Below are records; how many of their lines contain "input"? Answer with only the number.

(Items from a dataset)
"""

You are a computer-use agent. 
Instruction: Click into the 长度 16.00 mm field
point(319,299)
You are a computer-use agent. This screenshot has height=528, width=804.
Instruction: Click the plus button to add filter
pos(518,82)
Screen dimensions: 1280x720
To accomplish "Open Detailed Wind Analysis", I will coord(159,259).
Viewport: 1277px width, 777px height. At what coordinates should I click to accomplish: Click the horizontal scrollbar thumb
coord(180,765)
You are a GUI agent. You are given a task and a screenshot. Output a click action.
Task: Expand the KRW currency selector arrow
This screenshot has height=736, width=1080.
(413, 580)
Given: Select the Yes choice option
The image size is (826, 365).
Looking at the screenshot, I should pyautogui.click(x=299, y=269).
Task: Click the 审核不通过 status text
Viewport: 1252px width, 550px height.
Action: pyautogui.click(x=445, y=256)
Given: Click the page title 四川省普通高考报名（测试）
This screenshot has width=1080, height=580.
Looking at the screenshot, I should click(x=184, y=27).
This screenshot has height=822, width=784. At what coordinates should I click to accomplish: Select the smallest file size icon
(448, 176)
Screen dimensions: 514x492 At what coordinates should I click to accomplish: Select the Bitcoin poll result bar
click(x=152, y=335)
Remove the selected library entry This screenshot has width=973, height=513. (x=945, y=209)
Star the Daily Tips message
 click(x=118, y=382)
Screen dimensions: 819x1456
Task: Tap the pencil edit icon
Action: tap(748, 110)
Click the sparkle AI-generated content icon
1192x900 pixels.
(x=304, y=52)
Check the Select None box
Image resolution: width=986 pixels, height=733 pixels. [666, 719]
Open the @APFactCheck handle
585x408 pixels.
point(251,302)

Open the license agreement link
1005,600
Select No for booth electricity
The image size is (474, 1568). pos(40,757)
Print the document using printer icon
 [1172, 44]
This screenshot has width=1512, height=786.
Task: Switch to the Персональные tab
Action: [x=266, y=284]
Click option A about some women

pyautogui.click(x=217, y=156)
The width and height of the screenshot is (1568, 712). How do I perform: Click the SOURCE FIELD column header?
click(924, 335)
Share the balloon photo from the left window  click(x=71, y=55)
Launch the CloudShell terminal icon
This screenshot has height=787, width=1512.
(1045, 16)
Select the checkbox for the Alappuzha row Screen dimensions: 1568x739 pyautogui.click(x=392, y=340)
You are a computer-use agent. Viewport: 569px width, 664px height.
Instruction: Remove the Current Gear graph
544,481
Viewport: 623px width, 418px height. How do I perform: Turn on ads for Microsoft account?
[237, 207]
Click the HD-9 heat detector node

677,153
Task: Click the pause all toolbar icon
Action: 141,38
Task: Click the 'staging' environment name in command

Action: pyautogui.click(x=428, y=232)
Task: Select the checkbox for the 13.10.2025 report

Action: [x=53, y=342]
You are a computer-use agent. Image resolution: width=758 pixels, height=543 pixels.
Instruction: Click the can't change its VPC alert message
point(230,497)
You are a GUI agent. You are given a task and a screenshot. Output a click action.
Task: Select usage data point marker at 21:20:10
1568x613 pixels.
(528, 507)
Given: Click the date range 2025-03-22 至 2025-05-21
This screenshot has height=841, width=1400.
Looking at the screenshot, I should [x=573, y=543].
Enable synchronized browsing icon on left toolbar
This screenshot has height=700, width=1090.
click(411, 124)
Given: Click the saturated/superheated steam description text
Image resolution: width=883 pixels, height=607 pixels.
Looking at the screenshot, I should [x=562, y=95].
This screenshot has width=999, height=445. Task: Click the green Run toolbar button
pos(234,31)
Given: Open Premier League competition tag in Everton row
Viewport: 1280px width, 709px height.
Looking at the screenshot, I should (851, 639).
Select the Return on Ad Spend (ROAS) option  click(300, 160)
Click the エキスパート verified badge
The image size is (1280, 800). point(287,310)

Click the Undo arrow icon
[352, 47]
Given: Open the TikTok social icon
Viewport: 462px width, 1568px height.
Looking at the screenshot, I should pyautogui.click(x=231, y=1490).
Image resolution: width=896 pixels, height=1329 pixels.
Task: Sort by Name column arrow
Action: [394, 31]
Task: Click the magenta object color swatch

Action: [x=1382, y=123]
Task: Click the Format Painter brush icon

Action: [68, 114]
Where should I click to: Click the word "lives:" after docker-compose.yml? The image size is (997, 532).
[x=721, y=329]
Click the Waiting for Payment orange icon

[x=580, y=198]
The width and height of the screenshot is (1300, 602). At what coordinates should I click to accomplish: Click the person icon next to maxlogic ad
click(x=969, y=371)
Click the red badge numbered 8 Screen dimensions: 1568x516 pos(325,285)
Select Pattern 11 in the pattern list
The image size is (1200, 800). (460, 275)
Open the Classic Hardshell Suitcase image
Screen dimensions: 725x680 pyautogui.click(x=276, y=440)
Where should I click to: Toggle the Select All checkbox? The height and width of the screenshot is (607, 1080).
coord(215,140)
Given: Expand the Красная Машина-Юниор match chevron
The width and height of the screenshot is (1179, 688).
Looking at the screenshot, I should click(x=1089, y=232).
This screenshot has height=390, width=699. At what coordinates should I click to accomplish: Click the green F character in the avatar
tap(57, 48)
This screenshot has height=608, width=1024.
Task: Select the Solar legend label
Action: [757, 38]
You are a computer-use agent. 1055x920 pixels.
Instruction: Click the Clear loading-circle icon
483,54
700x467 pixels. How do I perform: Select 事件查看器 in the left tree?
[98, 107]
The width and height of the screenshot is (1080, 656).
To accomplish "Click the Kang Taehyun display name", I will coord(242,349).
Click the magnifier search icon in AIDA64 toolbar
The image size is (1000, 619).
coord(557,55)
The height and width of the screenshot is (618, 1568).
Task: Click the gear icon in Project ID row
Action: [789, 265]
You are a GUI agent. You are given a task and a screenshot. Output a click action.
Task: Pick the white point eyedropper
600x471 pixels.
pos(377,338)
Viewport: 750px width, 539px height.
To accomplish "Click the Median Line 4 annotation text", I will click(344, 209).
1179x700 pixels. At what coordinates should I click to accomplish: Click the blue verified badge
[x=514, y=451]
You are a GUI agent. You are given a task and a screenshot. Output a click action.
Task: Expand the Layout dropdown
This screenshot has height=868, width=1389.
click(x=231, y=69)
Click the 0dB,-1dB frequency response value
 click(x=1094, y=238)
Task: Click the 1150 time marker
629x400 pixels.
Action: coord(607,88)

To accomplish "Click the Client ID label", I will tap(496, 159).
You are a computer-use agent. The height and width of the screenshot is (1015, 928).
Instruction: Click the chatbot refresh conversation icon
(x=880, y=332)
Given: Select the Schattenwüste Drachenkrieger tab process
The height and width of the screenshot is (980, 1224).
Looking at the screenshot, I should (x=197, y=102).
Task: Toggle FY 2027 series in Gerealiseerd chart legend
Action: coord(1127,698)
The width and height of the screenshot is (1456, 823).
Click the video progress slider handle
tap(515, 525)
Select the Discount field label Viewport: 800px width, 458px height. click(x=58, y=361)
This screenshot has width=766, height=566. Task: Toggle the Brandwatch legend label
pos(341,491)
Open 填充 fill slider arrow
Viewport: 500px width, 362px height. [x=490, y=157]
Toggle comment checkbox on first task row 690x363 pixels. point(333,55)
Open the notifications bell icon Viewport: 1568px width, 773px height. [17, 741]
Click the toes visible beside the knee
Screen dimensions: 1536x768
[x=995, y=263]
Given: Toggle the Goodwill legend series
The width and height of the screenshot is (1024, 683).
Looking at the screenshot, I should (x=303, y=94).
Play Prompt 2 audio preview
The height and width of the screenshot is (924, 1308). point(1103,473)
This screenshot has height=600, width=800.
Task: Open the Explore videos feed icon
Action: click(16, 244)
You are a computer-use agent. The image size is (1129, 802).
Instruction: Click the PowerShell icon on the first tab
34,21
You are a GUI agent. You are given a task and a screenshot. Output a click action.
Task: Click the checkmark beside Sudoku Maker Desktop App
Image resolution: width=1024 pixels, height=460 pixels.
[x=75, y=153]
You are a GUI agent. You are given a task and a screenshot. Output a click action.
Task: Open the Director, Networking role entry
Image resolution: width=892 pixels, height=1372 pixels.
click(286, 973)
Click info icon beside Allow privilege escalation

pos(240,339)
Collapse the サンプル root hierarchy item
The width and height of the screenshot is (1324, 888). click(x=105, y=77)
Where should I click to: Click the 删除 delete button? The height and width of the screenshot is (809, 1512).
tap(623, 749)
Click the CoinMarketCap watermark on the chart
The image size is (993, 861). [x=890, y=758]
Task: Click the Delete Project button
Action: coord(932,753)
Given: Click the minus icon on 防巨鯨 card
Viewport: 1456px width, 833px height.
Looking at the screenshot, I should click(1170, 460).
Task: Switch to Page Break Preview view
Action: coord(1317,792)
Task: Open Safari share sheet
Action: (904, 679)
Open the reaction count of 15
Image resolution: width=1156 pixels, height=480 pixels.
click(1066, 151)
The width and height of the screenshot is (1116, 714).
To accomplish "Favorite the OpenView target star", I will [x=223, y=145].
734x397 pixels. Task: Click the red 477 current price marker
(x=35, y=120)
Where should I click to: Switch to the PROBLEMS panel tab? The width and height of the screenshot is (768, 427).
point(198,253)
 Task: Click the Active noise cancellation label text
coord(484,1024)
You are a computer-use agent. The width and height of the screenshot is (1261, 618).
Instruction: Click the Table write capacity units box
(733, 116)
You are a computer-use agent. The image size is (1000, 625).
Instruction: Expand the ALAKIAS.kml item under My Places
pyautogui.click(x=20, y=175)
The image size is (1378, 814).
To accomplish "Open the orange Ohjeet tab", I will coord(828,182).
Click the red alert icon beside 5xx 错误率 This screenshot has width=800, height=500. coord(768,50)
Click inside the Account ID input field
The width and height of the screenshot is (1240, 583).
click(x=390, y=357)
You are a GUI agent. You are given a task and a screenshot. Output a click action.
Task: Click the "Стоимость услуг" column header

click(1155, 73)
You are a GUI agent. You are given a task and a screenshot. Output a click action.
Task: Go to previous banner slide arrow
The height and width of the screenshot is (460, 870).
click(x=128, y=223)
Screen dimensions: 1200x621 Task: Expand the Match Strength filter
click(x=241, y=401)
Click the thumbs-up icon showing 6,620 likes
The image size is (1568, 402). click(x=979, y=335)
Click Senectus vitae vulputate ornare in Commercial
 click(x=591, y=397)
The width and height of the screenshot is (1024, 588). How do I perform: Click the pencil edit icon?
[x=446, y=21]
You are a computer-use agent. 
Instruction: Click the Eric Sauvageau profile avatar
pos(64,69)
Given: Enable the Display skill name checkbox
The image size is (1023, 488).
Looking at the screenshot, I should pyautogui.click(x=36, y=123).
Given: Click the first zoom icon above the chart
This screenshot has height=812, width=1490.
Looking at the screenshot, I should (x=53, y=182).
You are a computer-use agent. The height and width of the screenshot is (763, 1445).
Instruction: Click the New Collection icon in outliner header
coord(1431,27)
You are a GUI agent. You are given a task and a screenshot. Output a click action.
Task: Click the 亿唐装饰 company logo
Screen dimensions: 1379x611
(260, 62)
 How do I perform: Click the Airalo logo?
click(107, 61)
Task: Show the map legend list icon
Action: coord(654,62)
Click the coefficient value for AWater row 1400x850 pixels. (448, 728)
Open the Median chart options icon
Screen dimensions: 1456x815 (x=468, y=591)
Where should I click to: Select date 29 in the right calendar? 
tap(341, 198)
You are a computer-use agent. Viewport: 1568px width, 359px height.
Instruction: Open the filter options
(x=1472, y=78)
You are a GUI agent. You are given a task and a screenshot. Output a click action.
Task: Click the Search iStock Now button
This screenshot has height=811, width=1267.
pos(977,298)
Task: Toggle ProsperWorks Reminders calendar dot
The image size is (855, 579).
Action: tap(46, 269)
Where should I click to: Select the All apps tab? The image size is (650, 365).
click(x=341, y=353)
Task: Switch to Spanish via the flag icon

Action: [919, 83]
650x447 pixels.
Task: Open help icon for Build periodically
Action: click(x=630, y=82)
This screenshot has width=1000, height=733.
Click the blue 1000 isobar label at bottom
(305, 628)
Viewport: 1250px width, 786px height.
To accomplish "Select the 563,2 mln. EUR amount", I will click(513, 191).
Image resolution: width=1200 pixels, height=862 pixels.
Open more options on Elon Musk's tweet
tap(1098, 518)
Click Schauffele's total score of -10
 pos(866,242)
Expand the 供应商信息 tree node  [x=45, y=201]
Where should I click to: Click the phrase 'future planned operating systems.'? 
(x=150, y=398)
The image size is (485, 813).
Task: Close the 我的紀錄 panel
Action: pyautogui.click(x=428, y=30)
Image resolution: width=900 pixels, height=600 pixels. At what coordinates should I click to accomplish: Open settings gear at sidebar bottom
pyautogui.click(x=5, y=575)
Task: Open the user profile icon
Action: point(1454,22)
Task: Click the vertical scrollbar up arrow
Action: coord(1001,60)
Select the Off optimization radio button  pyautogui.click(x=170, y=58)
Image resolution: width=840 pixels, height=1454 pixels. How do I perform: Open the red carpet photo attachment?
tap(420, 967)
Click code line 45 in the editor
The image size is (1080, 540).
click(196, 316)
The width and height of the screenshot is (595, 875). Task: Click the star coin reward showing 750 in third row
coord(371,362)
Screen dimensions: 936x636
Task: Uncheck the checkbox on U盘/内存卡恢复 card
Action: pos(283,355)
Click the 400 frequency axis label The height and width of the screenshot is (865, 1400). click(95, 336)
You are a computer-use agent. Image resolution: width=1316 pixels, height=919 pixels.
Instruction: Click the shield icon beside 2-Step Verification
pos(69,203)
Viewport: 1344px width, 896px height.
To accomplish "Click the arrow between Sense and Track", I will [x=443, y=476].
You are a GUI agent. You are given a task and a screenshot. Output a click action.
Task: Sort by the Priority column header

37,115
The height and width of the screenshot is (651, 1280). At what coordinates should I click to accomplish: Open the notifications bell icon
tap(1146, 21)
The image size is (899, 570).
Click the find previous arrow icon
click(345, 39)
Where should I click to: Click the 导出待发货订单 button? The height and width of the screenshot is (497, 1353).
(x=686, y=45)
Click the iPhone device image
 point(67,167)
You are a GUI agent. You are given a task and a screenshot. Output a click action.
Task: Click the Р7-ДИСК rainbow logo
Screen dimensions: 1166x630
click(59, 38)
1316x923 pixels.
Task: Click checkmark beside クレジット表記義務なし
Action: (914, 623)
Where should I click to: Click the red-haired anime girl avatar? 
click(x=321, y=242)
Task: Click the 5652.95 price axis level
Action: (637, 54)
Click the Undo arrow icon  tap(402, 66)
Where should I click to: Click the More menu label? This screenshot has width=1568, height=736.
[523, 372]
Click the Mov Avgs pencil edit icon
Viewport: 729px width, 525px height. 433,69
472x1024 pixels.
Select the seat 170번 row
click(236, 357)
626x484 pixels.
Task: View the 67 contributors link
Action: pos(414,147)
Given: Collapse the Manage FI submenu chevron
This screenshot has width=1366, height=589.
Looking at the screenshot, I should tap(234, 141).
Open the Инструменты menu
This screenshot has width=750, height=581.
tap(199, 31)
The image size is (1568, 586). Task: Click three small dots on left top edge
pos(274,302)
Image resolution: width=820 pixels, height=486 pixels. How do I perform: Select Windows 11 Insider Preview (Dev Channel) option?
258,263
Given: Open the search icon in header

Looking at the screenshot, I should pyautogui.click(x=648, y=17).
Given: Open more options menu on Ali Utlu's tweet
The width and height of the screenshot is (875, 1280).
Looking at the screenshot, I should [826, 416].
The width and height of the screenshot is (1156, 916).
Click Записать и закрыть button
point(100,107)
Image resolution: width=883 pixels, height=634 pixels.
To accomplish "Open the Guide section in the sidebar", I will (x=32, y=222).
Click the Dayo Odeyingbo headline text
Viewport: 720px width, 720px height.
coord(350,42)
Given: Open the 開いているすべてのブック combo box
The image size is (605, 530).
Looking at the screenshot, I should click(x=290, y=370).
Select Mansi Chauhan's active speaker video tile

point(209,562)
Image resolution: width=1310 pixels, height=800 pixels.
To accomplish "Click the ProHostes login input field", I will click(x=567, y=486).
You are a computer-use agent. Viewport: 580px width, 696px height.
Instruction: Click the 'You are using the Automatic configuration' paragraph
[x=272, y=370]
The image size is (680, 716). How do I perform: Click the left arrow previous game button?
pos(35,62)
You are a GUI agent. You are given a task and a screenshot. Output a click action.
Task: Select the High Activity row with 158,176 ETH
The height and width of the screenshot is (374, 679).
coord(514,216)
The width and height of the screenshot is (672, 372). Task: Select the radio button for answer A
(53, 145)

"""

- RESULT OF THIS EXERCISE -
2